___ Data ___

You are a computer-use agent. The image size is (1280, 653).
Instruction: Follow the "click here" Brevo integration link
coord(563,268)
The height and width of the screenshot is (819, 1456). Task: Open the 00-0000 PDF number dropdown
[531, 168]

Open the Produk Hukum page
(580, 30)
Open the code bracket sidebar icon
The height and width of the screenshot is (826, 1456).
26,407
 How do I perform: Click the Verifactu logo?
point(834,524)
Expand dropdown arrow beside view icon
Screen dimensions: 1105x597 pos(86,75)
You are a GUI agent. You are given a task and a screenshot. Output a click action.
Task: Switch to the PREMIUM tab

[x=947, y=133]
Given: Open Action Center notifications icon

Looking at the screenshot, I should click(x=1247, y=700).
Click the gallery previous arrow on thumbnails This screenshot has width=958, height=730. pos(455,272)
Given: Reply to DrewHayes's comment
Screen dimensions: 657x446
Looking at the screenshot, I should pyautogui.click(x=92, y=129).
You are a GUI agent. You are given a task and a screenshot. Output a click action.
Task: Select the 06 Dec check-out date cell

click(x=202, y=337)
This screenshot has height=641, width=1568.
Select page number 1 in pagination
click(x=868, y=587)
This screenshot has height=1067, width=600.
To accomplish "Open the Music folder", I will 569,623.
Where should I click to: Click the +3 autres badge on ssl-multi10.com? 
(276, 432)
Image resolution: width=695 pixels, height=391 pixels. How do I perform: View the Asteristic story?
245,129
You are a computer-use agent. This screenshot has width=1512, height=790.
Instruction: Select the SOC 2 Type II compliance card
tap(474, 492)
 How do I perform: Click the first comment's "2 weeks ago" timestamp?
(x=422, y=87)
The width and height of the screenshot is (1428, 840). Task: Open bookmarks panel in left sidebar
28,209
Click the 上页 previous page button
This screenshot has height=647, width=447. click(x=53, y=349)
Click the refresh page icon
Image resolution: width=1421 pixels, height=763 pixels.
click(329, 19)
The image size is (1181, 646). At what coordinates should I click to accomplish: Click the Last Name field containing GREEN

___

# Task to complete
Copy all the rows above word for word, without changing anything.

# Solution
You are a computer-use agent. The image size is (1280, 653).
Instruction: Follow the "click here" Brevo integration link
coord(563,268)
The height and width of the screenshot is (819, 1456). Task: Open the 00-0000 PDF number dropdown
[531, 168]

Open the Produk Hukum page
(580, 30)
Open the code bracket sidebar icon
The height and width of the screenshot is (826, 1456).
26,407
 How do I perform: Click the Verifactu logo?
point(834,524)
Expand dropdown arrow beside view icon
Screen dimensions: 1105x597 pos(86,75)
You are a GUI agent. You are given a task and a screenshot. Output a click action.
Task: Switch to the PREMIUM tab

[x=947, y=133]
Given: Open Action Center notifications icon

Looking at the screenshot, I should click(x=1247, y=700).
Click the gallery previous arrow on thumbnails This screenshot has width=958, height=730. pos(455,272)
Given: Reply to DrewHayes's comment
Screen dimensions: 657x446
Looking at the screenshot, I should pyautogui.click(x=92, y=129).
You are a GUI agent. You are given a task and a screenshot. Output a click action.
Task: Select the 06 Dec check-out date cell

click(x=202, y=337)
This screenshot has height=641, width=1568.
Select page number 1 in pagination
click(x=868, y=587)
This screenshot has height=1067, width=600.
To accomplish "Open the Music folder", I will 569,623.
Where should I click to: Click the +3 autres badge on ssl-multi10.com? 
(276, 432)
Image resolution: width=695 pixels, height=391 pixels. How do I perform: View the Asteristic story?
245,129
You are a computer-use agent. This screenshot has width=1512, height=790.
Instruction: Select the SOC 2 Type II compliance card
tap(474, 492)
 How do I perform: Click the first comment's "2 weeks ago" timestamp?
(x=422, y=87)
The width and height of the screenshot is (1428, 840). Task: Open bookmarks panel in left sidebar
28,209
Click the 上页 previous page button
This screenshot has height=647, width=447. click(x=53, y=349)
Click the refresh page icon
Image resolution: width=1421 pixels, height=763 pixels.
click(329, 19)
The image size is (1181, 646). At what coordinates should I click to accomplish: Click the Last Name field containing GREEN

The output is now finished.